China to Raise Debt to GDP Ratio, Tighten Infrastructure Investments

Nation lays out investment blueprints to hedge against slowing economy.

Slowing growth won’t stop China from finding a few silver linings at its annual legislative session.

The world’s second-largest economy will be raising its fiscal deficit target slightly in 2019, to 2.8% of GDP, a mere 0.2 percentage point rise from 2018. The target is still lower than the 3% international deficit warning, which is also less than that of other major economies.

At the National People’s Conference, Liu Kun, China’s minister of finance, said the target has factored in a balance of fiscal profits, spending, and the issuance of “special-purpose debts” while leaving room for “macro regulation.” He noted that the emerging market’s government debts are used mostly for investing rather than operational costs and employee payments, which occurs in many other countries.

Liu wants to enhance efforts to keep steady economic development while accommodating tax and fee cuts. This would shrink the burden on enterprises while surging markets. The minister said earnings from designated state-owned financial institutions and businesses directly under the central government will get a boost. Local governments will be asked to invest funds and assets through “multiple avenues.”

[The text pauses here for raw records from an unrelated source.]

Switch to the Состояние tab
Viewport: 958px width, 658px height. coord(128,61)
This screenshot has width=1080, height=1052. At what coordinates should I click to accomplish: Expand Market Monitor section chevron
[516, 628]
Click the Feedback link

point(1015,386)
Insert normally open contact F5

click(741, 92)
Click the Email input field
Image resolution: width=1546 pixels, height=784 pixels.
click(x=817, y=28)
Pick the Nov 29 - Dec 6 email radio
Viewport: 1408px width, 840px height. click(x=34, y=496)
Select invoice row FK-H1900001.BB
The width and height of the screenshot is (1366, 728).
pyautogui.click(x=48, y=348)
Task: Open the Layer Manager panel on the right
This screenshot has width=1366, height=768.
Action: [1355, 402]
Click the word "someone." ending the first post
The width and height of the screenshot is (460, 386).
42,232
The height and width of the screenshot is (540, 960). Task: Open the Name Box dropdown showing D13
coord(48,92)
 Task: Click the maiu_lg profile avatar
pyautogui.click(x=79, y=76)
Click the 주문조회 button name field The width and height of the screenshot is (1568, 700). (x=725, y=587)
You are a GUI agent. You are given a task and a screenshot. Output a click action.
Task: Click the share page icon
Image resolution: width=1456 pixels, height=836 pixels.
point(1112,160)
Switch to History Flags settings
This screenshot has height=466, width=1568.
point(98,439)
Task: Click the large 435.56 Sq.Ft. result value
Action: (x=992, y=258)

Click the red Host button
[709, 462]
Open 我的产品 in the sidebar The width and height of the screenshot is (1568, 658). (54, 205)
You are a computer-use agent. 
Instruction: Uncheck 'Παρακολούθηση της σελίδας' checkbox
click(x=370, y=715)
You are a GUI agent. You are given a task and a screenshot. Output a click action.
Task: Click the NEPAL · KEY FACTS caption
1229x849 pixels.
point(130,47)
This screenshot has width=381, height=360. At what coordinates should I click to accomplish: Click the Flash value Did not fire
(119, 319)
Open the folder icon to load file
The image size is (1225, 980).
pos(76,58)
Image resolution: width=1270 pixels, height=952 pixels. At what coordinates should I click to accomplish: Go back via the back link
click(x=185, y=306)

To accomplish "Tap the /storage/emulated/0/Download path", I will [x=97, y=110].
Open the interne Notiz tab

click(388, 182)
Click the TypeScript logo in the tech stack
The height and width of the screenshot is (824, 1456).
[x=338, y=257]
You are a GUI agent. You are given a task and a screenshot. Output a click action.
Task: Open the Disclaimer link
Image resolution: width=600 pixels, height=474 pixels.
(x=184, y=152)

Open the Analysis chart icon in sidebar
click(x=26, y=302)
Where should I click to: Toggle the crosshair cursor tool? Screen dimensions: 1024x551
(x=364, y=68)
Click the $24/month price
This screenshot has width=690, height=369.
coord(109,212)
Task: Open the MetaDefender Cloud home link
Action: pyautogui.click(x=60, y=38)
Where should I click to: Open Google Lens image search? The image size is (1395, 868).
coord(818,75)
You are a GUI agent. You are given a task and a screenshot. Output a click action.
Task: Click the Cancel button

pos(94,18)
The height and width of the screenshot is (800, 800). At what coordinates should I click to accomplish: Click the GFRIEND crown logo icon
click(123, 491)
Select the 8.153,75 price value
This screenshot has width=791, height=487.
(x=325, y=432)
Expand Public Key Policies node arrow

One of those roads is infrastructure.  

He Lifeng, head of China’s National Development and Reform Commission, said the government is cracking down on all investments that would create new debt or wind up only partially finished.

He did not name any specific targets nor any current projects as an example.

“Financing will support projects that are under construction or new ones that serve the overall economic and social needs,” the official said.

Railway, road construction, and waterway projects are some of China’s current plans, according to a government work report. The programs will cost about 1.2 trillion Yuan, or $178.7 billion. Roughly $86 billion is in the central government budget for related investments this year.

Lifeng also said government spending and industrial policies will go toward more private investments, adding that 62% of the total fixed-asset investments were in private capital. About 35% were made in manufacturing and equipment upgrades.